En conclusion, la Russie tire en ce moment avantage du sentiment antiaméricain au Moyen-Orient, en Asie, en Amérique latine et en Afrique pour promouvoir un ordre mondial alternatif. Estimant représenter un médiateur plus impartial que Washington, la Russie, par sa proactivité diplomatique actuelle, vise moins à soutenir le Hamas ou à condamner le gouvernement israélien qu’à démontrer au reste du monde que la Fédération russe peut jouer un rôle constructif dans le règlement de ce conflit. Les autorités russes se réjouissent ainsi de la possibilité de présider aux reprises des négociations sur la question palestinienne, bien qu’en privé, elles expriment néanmoins davantage de pessimisme quant à cette perspective. Elles sont conscientes que leur pays ne dispose pas seul des ressources nécessaires pour contraindre durablement les parties impliquées à respecter les conditions imposées par l’entité onusienne.

Cependant, les événements régionaux en cours offrent à la Russie l’occasion de réaffirmer son soutien à une résolution durable du conflit israélo-palestinien, avec l’établissement inévitable à terme d’un État palestinien. Elle appelle en outre la communauté internationale, et en particulier le monde non occidental, à envisager les contours d’un changement systémique majeur de l’ordre international visant à inclure un plus grand nombre d’acteurs internationaux dans la résolution des conflits passés, présents et futurs.

Notes

(1) En février 2019, un sommet pour la réconciliation nationale palestinienne s’est tenu à Moscou. Comprenant de nombreux mouvements politiques palestiniens (dont le Fatah et le Hamas), celui-ci a finalement échoué.

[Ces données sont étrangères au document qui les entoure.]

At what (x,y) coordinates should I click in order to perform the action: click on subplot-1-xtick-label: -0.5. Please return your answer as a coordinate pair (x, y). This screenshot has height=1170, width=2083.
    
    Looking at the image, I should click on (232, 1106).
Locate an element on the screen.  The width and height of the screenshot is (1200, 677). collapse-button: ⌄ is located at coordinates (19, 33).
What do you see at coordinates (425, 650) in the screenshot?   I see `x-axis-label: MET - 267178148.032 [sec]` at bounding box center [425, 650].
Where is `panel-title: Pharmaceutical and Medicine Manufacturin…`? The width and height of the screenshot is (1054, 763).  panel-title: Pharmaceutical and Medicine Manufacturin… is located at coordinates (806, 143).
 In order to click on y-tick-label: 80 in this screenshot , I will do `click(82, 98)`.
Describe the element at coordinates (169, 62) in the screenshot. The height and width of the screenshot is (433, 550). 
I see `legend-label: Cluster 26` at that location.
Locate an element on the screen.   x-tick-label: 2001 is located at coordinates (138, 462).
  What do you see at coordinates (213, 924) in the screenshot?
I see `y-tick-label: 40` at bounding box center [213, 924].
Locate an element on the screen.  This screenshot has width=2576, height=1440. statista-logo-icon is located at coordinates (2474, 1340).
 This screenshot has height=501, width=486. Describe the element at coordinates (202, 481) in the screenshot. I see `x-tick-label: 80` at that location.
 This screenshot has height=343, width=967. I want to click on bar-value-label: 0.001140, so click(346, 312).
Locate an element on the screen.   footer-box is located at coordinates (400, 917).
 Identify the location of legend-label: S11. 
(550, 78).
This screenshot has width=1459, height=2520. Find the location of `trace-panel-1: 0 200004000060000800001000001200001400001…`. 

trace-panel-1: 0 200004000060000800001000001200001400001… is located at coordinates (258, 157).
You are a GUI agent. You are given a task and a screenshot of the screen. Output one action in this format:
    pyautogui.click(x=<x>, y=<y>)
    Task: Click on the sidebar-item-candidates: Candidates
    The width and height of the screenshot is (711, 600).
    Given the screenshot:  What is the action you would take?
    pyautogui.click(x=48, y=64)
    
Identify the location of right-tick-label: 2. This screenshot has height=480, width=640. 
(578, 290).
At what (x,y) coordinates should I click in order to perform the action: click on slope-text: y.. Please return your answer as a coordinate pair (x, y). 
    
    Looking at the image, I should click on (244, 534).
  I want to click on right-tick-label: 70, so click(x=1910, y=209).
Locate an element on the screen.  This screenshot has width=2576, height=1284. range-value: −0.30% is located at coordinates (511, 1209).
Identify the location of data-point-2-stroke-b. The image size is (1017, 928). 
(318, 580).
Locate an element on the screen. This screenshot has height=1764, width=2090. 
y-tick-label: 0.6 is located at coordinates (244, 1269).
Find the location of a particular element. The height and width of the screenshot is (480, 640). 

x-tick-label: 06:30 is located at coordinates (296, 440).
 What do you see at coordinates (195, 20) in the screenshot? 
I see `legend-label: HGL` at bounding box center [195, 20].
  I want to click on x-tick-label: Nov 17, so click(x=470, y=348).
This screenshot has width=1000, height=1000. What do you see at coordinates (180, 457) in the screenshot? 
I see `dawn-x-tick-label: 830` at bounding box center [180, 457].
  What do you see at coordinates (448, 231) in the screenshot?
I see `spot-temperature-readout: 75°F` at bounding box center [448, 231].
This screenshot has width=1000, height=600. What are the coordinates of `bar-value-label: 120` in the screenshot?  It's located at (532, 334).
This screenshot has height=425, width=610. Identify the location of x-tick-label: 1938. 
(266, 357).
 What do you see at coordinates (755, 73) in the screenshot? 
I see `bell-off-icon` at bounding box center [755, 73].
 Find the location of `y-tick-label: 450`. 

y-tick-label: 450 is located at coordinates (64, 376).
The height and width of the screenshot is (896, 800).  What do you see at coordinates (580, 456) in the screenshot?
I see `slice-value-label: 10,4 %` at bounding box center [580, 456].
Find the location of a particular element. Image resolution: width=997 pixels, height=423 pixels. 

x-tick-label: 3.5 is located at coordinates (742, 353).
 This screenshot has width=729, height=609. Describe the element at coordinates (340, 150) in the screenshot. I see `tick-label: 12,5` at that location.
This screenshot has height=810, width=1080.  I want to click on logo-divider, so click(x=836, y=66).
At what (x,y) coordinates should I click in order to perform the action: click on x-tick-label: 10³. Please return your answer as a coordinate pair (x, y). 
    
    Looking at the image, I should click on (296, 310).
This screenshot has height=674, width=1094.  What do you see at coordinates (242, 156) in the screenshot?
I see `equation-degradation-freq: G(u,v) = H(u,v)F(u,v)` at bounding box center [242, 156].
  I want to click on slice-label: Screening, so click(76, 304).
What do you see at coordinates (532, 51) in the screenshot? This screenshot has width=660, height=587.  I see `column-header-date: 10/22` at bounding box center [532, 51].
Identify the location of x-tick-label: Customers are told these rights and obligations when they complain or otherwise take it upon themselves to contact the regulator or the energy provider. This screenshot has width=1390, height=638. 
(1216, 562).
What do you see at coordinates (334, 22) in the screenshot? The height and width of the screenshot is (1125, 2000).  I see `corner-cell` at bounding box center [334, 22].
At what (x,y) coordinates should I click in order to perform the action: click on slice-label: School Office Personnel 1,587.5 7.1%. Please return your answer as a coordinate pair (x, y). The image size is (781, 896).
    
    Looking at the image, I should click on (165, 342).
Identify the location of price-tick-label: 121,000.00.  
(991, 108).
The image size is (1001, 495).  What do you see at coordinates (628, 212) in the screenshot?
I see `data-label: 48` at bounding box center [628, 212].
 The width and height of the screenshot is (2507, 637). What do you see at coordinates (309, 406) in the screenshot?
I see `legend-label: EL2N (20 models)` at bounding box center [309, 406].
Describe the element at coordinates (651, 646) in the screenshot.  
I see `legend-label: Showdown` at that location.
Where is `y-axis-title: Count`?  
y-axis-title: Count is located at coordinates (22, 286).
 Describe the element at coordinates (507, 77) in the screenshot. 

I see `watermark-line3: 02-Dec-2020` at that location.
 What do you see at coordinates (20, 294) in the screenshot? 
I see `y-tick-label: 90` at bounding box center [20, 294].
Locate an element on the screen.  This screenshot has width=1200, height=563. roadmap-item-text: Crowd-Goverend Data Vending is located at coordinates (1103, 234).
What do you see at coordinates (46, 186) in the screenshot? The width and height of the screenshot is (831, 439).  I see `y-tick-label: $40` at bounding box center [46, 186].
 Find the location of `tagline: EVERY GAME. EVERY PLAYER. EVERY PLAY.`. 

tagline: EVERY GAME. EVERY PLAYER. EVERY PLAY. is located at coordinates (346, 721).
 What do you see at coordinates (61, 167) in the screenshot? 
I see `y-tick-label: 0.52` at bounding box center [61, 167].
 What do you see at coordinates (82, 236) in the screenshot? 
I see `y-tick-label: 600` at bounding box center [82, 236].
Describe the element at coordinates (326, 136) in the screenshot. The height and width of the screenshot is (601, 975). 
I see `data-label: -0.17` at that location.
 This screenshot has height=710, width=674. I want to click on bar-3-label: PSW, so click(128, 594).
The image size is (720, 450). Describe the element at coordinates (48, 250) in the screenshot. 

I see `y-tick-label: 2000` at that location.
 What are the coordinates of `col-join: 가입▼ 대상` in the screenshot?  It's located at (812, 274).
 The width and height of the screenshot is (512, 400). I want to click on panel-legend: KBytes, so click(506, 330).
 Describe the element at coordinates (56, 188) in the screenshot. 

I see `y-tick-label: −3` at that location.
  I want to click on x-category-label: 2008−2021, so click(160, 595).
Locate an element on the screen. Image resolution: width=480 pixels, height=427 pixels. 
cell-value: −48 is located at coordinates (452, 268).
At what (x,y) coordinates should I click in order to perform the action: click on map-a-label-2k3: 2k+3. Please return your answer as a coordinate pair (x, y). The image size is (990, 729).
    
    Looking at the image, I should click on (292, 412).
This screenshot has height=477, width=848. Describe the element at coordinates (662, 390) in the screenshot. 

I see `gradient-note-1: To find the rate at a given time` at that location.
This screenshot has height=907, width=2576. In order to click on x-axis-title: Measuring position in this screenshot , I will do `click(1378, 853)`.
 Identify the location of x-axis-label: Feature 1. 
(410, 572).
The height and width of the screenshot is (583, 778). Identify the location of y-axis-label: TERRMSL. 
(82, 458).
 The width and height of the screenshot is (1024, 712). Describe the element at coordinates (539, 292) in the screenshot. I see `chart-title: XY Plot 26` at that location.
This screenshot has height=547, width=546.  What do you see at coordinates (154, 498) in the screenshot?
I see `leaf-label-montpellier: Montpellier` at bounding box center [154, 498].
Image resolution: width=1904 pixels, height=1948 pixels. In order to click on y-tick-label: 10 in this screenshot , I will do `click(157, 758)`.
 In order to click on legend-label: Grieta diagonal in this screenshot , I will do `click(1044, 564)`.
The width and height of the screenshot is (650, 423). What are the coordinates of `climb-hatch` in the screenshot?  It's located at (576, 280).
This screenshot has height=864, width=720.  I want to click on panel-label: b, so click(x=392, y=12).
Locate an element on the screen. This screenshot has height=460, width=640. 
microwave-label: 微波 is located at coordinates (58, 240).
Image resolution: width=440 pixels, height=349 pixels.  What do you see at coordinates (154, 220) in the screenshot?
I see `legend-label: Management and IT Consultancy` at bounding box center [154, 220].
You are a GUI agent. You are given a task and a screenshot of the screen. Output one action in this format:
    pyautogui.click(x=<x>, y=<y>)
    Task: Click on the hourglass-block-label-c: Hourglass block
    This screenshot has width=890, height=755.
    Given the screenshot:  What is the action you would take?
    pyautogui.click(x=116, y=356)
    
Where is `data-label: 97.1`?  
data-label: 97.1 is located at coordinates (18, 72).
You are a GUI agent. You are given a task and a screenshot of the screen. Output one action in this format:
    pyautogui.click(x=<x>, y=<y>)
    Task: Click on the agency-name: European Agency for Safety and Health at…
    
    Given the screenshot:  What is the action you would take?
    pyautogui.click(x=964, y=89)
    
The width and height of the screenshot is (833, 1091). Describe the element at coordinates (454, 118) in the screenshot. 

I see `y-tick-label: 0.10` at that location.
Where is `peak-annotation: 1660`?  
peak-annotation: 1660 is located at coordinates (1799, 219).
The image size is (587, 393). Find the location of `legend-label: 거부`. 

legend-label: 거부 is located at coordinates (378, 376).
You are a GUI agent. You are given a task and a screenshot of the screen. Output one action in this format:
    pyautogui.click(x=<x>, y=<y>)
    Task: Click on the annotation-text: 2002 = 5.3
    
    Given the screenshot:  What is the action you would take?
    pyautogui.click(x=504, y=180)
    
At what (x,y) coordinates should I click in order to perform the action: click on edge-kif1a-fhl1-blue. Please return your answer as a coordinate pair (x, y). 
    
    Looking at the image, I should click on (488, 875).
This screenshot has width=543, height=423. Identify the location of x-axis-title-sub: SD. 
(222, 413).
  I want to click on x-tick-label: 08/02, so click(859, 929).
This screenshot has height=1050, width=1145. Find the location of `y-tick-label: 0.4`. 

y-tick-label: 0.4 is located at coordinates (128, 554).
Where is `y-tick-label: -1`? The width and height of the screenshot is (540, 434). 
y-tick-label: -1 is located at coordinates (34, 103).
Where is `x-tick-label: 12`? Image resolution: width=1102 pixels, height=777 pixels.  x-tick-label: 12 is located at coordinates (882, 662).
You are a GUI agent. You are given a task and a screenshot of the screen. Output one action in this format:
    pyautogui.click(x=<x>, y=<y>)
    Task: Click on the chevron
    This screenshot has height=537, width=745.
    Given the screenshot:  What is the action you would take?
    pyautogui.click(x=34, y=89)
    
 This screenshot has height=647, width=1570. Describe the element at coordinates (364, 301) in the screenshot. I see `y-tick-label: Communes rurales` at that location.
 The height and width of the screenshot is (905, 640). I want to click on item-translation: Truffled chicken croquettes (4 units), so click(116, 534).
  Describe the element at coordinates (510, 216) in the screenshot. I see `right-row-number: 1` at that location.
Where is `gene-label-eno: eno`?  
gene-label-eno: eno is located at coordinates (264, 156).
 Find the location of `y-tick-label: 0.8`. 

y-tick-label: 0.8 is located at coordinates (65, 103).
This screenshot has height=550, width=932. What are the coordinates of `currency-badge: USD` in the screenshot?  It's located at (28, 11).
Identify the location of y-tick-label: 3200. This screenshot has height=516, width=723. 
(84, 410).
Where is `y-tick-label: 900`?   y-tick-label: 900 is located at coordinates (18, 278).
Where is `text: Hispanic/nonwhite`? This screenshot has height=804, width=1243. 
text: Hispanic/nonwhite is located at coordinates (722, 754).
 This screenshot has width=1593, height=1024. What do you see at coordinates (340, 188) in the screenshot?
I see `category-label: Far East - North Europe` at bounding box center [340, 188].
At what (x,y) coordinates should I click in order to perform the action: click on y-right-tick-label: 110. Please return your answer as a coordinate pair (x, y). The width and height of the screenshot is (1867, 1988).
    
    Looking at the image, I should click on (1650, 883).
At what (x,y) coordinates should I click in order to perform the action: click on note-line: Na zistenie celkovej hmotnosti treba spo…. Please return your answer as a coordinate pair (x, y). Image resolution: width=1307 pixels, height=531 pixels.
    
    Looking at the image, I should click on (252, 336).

(2) Les accords d’Abraham prévoyaient au départ la normalisation des relations entre Israël et deux pays arabes : les Émirats arabes unis et Bahreïn. Ils seront prolongés quelques mois plus tard avec le Maroc et le Soudan.

(3) Bahreïn a d’ailleurs annoncé le 2 novembre dernier la rupture de ses relations avec Israël et le rappel de son ambassadeur.

(4) Le 6 avril 2017, la Russie est devenue le premier pays à reconnaître officiellement Jérusalem-Ouest comme capitale de l’État d’Israël et Jérusalem-Est comme capitale du futur État palestinien.

(5) Voir Erik Burgos, « Entre opportunités et risques : la Russie au cœur de la nouvelle gouvernance du Moyen-Orient ? », Les Grands Dossiers de Diplomatie, n°67, avril-mai 2022, p. 61-62.

(6) Après une décennie d’exclusion, le président syrien a réintégré en mai dernier la Ligue arabe.